Reproduce verbatim the stretch of entries from the line containing "The image size is (1456, 819)." through the line containing "[x=181, y=222]", both included, and nothing else.

Stored entries

=======

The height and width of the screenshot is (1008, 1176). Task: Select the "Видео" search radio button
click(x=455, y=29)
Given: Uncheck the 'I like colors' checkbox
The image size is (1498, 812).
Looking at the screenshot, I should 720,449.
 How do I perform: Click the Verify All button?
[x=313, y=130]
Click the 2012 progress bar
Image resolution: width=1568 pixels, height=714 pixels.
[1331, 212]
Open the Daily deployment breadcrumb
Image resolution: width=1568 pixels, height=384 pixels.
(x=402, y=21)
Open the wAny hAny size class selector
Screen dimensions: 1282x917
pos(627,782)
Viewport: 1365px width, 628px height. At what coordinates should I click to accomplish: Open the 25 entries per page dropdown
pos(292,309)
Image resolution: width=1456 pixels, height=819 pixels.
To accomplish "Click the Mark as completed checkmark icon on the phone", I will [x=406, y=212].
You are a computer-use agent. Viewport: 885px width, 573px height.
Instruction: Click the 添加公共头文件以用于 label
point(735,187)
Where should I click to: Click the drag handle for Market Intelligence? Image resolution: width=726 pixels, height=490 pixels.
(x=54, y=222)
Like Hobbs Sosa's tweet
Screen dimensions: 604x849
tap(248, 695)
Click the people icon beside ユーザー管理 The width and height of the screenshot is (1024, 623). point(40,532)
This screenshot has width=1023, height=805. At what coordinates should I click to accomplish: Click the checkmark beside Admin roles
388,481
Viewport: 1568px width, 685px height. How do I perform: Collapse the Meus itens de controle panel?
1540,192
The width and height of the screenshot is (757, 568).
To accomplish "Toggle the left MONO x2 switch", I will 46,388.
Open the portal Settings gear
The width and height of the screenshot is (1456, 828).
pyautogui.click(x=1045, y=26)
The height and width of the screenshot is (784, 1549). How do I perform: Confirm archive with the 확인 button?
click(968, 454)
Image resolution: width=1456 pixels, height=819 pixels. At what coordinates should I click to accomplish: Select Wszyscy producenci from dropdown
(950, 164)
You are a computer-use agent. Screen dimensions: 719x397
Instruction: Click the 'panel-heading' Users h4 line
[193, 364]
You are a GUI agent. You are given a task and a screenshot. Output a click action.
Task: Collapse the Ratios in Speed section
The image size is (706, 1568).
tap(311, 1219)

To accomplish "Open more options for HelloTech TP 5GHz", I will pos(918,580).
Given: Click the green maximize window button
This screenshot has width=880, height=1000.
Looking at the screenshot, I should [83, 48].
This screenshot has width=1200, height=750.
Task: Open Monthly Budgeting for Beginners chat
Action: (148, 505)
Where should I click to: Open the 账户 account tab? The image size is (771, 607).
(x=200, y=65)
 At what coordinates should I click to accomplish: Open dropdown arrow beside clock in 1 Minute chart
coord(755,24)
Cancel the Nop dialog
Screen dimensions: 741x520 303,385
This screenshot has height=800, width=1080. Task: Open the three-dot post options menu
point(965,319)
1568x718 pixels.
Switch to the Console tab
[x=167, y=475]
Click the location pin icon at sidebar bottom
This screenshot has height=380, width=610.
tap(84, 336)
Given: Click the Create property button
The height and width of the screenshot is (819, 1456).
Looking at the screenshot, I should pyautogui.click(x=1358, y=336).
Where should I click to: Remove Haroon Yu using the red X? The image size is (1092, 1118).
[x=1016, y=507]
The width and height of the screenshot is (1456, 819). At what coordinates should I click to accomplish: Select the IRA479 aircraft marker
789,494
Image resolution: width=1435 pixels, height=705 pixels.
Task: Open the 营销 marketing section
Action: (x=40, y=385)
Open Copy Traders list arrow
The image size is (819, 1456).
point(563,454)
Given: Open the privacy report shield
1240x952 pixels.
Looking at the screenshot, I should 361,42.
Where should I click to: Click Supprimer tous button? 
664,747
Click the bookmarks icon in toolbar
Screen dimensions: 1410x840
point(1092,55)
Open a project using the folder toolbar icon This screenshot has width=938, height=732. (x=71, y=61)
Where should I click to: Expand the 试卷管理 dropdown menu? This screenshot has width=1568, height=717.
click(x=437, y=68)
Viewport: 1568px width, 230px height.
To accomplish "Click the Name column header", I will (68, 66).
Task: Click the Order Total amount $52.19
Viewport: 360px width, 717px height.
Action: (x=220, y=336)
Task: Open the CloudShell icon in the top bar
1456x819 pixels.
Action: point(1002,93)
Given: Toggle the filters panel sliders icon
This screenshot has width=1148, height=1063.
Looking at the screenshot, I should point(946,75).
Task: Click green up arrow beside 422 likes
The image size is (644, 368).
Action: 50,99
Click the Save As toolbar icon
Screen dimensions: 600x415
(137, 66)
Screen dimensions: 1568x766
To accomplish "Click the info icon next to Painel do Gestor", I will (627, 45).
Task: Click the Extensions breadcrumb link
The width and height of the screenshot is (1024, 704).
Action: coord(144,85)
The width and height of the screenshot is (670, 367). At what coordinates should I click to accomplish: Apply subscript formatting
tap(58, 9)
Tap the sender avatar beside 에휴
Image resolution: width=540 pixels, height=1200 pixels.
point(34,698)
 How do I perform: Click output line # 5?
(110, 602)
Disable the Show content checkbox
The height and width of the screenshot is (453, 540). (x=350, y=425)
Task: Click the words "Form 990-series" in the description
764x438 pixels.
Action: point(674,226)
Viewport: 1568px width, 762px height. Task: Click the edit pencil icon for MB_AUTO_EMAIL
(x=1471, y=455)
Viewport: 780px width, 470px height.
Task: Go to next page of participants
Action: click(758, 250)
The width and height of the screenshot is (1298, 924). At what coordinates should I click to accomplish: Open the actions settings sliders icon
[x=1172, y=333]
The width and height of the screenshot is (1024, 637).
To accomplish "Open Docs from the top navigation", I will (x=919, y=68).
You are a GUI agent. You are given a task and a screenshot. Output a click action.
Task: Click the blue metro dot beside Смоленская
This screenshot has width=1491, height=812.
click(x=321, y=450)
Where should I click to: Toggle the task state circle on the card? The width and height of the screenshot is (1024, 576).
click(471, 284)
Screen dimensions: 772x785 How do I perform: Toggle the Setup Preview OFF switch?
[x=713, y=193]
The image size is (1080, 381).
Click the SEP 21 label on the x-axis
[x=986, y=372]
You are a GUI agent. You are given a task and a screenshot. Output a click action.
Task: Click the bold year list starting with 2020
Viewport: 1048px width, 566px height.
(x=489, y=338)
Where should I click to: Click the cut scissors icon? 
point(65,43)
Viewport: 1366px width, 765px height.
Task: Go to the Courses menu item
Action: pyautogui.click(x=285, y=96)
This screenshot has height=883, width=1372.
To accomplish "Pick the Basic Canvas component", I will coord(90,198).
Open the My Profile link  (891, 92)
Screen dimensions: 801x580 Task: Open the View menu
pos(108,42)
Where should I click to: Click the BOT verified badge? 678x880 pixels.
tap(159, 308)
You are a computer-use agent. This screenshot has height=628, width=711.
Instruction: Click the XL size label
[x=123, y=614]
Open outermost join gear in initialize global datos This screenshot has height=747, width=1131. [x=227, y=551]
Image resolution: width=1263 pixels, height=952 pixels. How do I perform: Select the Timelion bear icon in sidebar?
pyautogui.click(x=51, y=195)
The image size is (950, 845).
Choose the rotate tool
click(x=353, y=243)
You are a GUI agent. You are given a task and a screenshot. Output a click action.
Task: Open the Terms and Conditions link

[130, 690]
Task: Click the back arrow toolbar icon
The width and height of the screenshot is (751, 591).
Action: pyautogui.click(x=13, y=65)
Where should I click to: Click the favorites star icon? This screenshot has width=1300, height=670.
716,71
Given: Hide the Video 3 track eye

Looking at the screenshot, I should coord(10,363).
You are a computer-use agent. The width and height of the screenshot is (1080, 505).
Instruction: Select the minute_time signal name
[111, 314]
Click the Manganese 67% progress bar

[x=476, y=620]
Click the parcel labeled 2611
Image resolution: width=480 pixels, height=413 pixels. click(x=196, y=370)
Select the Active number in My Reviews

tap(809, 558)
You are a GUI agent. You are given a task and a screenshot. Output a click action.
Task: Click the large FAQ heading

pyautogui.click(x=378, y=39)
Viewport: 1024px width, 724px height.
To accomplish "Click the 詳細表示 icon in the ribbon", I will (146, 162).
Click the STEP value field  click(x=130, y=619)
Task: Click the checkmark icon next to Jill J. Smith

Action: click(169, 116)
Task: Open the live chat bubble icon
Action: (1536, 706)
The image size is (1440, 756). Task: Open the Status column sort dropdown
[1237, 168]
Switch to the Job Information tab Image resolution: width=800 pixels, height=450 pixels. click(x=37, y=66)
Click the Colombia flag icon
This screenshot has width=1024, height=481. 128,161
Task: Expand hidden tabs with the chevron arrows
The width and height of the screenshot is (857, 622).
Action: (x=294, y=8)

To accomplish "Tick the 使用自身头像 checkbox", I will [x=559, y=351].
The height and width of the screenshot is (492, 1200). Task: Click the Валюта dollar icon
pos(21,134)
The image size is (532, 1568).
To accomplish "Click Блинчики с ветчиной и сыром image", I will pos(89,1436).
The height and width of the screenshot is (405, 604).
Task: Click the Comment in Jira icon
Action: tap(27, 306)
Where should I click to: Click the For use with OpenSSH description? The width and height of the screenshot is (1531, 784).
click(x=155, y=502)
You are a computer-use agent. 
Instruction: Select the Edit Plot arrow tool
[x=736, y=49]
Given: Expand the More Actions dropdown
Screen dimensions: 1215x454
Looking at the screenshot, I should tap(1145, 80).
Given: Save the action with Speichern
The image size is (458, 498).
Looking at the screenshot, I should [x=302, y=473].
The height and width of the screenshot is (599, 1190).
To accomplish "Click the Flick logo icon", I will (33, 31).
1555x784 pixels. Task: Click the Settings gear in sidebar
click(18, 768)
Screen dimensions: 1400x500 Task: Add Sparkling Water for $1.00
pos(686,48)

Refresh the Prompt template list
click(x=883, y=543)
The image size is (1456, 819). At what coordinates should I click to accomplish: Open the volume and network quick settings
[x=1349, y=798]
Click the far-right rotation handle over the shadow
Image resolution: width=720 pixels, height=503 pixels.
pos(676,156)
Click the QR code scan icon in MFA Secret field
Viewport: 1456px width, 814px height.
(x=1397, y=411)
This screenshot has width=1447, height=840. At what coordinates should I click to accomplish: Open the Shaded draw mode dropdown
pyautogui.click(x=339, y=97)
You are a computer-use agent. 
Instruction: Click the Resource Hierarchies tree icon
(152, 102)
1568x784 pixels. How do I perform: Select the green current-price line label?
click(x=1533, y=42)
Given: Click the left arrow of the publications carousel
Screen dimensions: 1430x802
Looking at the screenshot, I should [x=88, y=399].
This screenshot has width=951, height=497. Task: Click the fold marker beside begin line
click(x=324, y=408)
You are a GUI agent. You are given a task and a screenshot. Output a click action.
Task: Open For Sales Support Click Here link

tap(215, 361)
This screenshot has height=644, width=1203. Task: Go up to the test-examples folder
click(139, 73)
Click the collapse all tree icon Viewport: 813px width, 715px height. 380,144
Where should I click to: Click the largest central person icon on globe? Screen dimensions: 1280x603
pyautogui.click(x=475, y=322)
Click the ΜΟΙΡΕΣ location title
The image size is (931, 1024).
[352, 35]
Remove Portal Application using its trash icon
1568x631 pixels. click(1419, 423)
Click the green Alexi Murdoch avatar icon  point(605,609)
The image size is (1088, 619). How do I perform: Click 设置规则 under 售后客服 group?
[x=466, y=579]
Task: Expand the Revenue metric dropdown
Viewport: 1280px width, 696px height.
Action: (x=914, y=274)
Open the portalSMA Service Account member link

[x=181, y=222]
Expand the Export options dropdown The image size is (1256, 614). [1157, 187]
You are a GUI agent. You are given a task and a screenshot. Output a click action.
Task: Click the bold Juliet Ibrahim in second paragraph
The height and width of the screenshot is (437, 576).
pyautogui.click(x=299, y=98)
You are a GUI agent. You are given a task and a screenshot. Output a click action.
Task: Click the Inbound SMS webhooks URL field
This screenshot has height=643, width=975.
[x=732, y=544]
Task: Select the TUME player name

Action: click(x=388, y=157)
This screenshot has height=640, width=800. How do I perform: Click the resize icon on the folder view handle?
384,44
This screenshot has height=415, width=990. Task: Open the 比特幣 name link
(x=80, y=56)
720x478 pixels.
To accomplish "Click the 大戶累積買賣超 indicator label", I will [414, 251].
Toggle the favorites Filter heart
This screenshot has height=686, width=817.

=======

Solution for this problem –
The image size is (1456, 819). At what coordinates should I click to accomplish: Open the volume and network quick settings
[x=1349, y=798]
Click the far-right rotation handle over the shadow
Image resolution: width=720 pixels, height=503 pixels.
pos(676,156)
Click the QR code scan icon in MFA Secret field
Viewport: 1456px width, 814px height.
(x=1397, y=411)
This screenshot has width=1447, height=840. At what coordinates should I click to accomplish: Open the Shaded draw mode dropdown
pyautogui.click(x=339, y=97)
You are a computer-use agent. 
Instruction: Click the Resource Hierarchies tree icon
(152, 102)
1568x784 pixels. How do I perform: Select the green current-price line label?
click(x=1533, y=42)
Given: Click the left arrow of the publications carousel
Screen dimensions: 1430x802
Looking at the screenshot, I should [x=88, y=399].
This screenshot has width=951, height=497. Task: Click the fold marker beside begin line
click(x=324, y=408)
You are a GUI agent. You are given a task and a screenshot. Output a click action.
Task: Open For Sales Support Click Here link

tap(215, 361)
This screenshot has height=644, width=1203. Task: Go up to the test-examples folder
click(139, 73)
Click the collapse all tree icon Viewport: 813px width, 715px height. 380,144
Where should I click to: Click the largest central person icon on globe? Screen dimensions: 1280x603
pyautogui.click(x=475, y=322)
Click the ΜΟΙΡΕΣ location title
The image size is (931, 1024).
[352, 35]
Remove Portal Application using its trash icon
1568x631 pixels. click(1419, 423)
Click the green Alexi Murdoch avatar icon  point(605,609)
The image size is (1088, 619). How do I perform: Click 设置规则 under 售后客服 group?
[x=466, y=579]
Task: Expand the Revenue metric dropdown
Viewport: 1280px width, 696px height.
Action: (x=914, y=274)
Open the portalSMA Service Account member link

[x=181, y=222]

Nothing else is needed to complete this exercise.